In this vein, he remarked that Arsal’s clashes had very similar results to those of the “Islamic victories in Iraq and Syria: reports of civilian executions, government soldiers taken hostage, at least 12 civilians confirmed dead, including five children and the prospect of long and bloody fighting ahead.”
Fisk backed his comparison by mentioning that Nusra Front members are pledging allegiance to ISIS’ “caliph” Abu Bakr al-Baghdadi and that the takeover of Arsal, as confirmed by the Lebanese Army chief and prime minister, was meticulously planned and “is part of a far greater rebel strategy.”
The article argued that the resurgence of extremist militants coming from Syria to Arsal demonstrated that “the Syrians have nothing like the control they have been claiming in the frontier lands,” especially as the Nusra Front combatants “had no difficulty in seizing 15 soldiers and almost as many Internal Security Forces personnel.”
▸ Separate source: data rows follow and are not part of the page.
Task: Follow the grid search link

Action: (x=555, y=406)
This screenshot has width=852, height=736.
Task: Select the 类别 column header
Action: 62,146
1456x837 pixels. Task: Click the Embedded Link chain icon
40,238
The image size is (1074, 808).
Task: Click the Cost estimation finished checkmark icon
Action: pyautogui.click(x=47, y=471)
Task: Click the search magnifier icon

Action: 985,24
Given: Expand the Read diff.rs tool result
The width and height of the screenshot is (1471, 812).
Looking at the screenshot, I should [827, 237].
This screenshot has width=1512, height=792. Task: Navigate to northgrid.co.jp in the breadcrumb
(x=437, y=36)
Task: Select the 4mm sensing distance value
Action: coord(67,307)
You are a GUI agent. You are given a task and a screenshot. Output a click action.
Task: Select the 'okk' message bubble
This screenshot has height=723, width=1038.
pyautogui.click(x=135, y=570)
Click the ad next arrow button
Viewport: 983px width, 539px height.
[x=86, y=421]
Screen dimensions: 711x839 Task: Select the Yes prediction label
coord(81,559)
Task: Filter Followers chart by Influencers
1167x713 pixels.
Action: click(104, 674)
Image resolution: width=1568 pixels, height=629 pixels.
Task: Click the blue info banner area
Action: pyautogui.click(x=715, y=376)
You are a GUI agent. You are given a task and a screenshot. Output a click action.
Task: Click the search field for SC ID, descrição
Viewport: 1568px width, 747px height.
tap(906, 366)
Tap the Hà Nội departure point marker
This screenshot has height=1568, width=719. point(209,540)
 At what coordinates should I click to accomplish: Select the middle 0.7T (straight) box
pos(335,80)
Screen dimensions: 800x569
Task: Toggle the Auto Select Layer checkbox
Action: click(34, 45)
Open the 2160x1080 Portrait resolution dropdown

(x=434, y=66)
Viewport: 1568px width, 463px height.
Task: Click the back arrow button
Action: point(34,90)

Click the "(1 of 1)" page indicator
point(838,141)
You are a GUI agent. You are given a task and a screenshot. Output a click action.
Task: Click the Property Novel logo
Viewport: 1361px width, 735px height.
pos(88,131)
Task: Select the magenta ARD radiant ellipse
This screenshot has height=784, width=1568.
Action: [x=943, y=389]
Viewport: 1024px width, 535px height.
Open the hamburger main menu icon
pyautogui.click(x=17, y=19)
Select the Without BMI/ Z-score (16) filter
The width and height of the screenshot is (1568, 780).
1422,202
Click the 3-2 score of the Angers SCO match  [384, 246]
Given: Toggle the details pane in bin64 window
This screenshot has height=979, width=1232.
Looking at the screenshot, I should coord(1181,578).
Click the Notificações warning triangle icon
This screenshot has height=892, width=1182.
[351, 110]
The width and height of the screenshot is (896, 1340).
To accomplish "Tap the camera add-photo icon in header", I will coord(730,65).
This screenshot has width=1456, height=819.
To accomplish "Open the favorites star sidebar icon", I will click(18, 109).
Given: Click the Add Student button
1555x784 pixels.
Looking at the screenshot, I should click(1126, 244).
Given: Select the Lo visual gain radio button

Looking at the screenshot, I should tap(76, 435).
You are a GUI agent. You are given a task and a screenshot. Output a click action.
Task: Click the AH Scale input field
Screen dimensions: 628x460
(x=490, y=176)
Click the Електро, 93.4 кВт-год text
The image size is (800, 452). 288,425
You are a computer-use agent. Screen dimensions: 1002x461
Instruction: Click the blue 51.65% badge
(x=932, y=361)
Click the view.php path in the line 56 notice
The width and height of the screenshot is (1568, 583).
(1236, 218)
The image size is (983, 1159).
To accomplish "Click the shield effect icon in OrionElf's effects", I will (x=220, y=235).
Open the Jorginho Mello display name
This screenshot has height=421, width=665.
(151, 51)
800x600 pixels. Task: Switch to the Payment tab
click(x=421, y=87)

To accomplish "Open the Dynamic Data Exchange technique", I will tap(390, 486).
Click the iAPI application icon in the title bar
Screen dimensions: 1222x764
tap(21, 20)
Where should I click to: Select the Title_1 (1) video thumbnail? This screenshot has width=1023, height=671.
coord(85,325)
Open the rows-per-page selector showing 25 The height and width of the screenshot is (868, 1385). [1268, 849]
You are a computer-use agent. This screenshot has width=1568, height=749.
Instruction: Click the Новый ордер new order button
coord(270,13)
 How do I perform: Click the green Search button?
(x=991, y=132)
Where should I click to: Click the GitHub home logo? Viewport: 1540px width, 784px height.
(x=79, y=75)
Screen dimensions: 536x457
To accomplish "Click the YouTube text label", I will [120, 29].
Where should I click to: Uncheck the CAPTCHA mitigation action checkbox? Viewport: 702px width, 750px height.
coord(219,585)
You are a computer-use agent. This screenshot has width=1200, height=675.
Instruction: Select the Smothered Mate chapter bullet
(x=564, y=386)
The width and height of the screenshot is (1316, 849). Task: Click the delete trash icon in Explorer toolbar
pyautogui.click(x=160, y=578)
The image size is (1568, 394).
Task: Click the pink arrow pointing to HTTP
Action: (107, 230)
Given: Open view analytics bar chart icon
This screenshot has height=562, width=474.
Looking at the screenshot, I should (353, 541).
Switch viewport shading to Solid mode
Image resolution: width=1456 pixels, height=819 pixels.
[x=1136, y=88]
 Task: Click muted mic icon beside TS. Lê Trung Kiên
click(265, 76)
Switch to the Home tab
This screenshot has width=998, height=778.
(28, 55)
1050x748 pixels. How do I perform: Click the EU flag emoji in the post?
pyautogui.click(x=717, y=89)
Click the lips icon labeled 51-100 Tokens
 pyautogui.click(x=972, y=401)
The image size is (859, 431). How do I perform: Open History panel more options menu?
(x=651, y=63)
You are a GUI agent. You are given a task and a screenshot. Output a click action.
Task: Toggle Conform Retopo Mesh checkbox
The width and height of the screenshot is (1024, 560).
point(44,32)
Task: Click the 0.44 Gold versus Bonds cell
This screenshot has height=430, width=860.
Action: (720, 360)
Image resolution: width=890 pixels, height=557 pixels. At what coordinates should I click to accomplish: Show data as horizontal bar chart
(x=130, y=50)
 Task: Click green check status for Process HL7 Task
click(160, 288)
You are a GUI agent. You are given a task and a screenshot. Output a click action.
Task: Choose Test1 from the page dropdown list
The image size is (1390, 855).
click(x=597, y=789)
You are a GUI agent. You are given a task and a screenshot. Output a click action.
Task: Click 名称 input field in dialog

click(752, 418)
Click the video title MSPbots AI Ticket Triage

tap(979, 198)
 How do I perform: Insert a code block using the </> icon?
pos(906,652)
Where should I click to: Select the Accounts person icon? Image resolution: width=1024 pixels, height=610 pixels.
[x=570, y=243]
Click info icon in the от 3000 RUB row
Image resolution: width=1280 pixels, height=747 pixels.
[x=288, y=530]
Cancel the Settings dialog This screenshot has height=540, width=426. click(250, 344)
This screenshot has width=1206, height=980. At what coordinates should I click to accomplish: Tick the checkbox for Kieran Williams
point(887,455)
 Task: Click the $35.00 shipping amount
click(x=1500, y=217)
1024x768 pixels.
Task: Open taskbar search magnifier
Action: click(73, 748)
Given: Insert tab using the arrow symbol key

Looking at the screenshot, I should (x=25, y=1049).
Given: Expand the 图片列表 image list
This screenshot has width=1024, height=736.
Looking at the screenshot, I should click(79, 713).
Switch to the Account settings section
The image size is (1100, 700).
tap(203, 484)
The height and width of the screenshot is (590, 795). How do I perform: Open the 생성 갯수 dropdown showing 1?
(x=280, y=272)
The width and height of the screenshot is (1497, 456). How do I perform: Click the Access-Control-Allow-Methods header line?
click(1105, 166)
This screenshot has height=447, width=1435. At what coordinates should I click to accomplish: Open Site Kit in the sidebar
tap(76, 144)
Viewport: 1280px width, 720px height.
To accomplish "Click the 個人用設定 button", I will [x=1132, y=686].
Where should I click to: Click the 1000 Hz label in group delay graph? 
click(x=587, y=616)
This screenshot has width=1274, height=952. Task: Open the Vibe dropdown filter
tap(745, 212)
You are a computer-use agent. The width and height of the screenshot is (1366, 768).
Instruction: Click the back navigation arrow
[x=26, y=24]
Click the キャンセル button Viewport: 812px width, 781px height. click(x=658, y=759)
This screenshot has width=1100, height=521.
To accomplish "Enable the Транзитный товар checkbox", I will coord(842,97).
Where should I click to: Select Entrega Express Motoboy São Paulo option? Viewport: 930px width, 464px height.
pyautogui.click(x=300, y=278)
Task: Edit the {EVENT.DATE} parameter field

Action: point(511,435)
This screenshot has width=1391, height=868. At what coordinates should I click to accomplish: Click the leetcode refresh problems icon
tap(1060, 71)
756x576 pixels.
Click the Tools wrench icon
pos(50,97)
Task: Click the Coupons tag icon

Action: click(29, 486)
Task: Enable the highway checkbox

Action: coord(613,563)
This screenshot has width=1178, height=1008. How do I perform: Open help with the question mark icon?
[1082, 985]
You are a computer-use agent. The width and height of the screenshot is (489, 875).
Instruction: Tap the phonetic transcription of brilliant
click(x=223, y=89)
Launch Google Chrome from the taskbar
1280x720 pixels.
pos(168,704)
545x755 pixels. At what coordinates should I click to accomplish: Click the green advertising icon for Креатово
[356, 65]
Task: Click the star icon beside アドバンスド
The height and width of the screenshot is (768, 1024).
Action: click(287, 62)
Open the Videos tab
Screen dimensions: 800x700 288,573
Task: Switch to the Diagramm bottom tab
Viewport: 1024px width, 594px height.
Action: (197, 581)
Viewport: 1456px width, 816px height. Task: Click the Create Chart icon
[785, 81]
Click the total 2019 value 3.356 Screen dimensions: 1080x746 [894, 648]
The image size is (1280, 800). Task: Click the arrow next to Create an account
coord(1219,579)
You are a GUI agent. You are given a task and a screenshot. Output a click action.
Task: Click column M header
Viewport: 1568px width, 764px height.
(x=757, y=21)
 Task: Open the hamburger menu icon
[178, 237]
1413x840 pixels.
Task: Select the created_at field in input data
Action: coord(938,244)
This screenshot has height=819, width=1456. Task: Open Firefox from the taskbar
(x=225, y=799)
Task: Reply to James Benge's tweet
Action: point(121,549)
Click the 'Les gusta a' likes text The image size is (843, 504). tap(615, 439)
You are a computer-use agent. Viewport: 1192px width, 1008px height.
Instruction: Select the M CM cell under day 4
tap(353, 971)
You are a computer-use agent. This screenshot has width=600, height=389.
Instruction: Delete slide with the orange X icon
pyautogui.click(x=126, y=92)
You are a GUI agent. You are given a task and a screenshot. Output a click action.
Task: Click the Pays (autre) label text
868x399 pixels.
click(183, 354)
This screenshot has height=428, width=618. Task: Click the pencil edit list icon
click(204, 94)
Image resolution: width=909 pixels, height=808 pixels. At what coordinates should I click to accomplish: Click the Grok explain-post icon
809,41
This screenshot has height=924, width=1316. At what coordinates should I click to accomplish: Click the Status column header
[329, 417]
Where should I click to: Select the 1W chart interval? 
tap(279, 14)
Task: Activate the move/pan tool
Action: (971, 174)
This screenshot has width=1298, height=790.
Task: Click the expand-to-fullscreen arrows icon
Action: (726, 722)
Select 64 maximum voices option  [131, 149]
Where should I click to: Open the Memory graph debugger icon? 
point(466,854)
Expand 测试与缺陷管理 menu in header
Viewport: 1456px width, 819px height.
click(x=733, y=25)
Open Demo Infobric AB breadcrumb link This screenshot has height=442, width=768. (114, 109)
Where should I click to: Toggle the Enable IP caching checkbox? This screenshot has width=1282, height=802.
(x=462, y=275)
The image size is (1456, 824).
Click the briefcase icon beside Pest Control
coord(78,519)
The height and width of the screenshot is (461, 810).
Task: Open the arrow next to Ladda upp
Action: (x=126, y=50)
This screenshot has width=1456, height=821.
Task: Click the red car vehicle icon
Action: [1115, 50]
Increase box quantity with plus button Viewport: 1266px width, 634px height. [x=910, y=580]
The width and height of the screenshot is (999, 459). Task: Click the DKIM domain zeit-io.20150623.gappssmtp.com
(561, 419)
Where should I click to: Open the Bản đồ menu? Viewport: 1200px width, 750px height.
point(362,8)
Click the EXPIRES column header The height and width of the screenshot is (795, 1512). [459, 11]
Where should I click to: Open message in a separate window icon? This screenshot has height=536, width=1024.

Fisk said the Army-militants confrontation was “almost inevitable,” especially after the state forces had recently killed the Sunni jihadist Monzer al-Hasan - who had reportedly equipped suicide bombers to attack Shiite neighborhoods and the Iranian embassy in Beirut’s suburbs.
The killing of Al-Hasan, he explained, also followed the detention of Hussam al-Sabbagh, a Salafist militant who led Sunni militia forces in recent battles against Alawites in Tripoli.
According to Fisk, Sabbagh had fought in Afghanistan, Chechnya and Iraq against US forces and was “one of the few Tripoli leaders who refused to participate in a government security plan for the city.”
However, the Beirut-based British journalist said “the Lebanese forces’ units are among the best integrated of Middle East armies.” The fact that the majority of its members are Sunni Muslims, he added, never prevented the Army from suppressing Sunni extremism. He mentioned the clashes of Sir al-Dinnieh in 2000 and Nahr al-Bared in 2007 as examples.